Deana Lawson, whose photos of Black individuals embody each the majestic and the quotidian, has turn out to be the primary artist working in pictures to be awarded the Guggenheim Museum’s Hugo Boss Prize.

“Her contribution to the medium and the bigger cultural panorama is indelible,” mentioned Richard Armstrong, the Guggenheim’s director.

Organized with the style firm to acknowledge achievement in modern artwork, the prize comes with a $100,000 honorarium in addition to a solo exhibition subsequent yr.

Combining parts of documentary, portraiture and stagecraft, Ms.

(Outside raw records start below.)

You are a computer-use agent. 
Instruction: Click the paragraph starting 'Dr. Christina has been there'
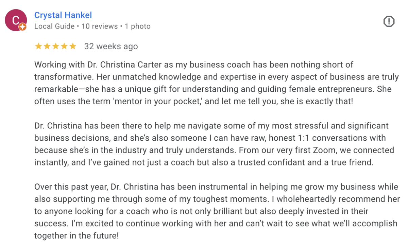pyautogui.click(x=214, y=144)
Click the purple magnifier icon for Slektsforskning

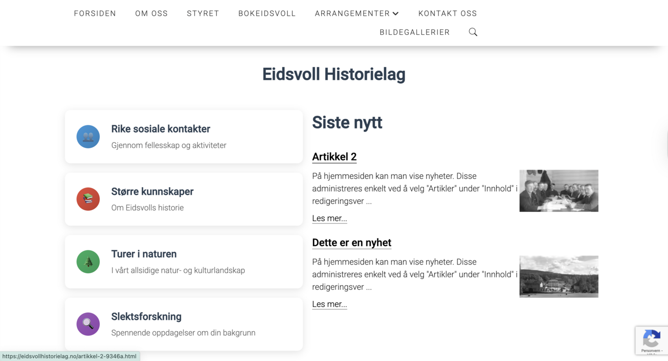coord(88,324)
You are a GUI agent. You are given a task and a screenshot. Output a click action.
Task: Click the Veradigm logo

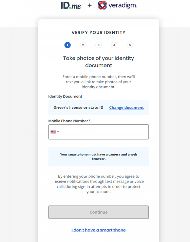pyautogui.click(x=117, y=5)
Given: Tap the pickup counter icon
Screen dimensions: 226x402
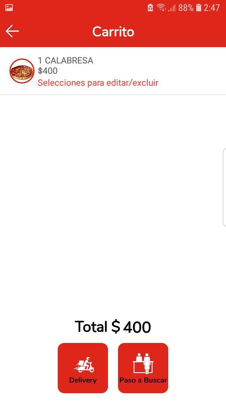Looking at the screenshot, I should (x=143, y=364).
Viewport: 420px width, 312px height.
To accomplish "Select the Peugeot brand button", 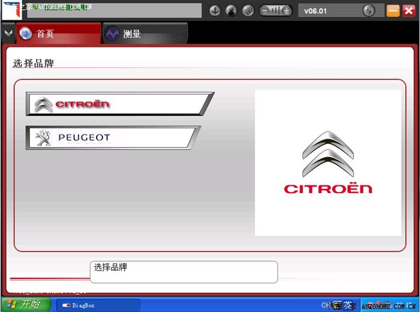I will (x=113, y=137).
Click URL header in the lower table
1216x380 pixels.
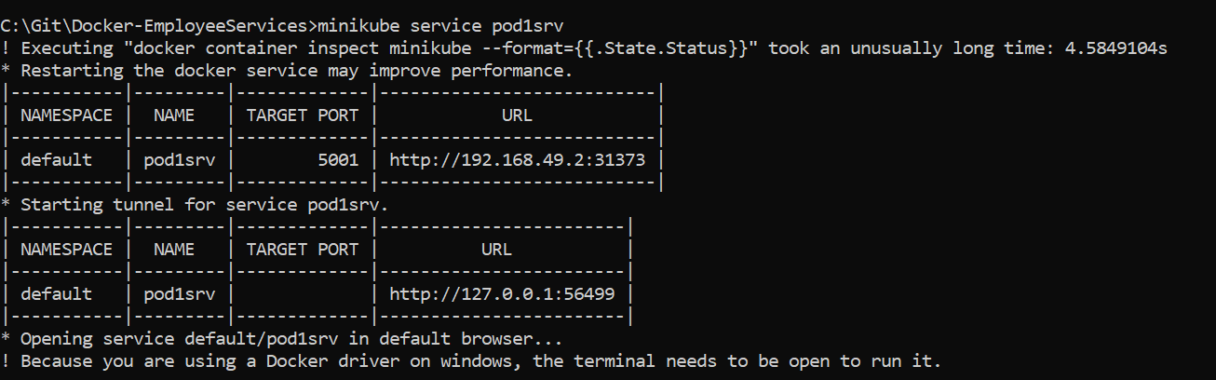tap(496, 249)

Lawson, 41, makes use of the physique and home environments to discover themes of household, id and group.

“The furnishings could also be coated in plastic and the wall paint peeling,” the pictures critic Arthur Lubow wrote in The New York Times in 2018. But when the photographer poses her topics “in humble rooms, she sees the survivors of a historical past of slavery and colonization who stand proudly amid the shards of vanished empires.”

Born in Rochester, N.Y., Ms. Lawson has a solo present scheduled to open on Oct. 27, 2021, on the Institute of Contemporary Art in Boston that can embrace a collection of her pictures from 2004 to the current.

In gentle of the pandemic, for the primary time for the reason that prize was established in 1996, every of the remaining shortlisted artists will obtain an honorarium of $10,000. They are: Nairy Baghramian of Isfahan, Iran; Kevin Beasley of Lynchburg, Va.; Elias Sime of Addis Ababa, Ethiopia; Cecilia Vicuña of Santiago, Chile; and Adrián Villar Rojas of Rosario, Argentina.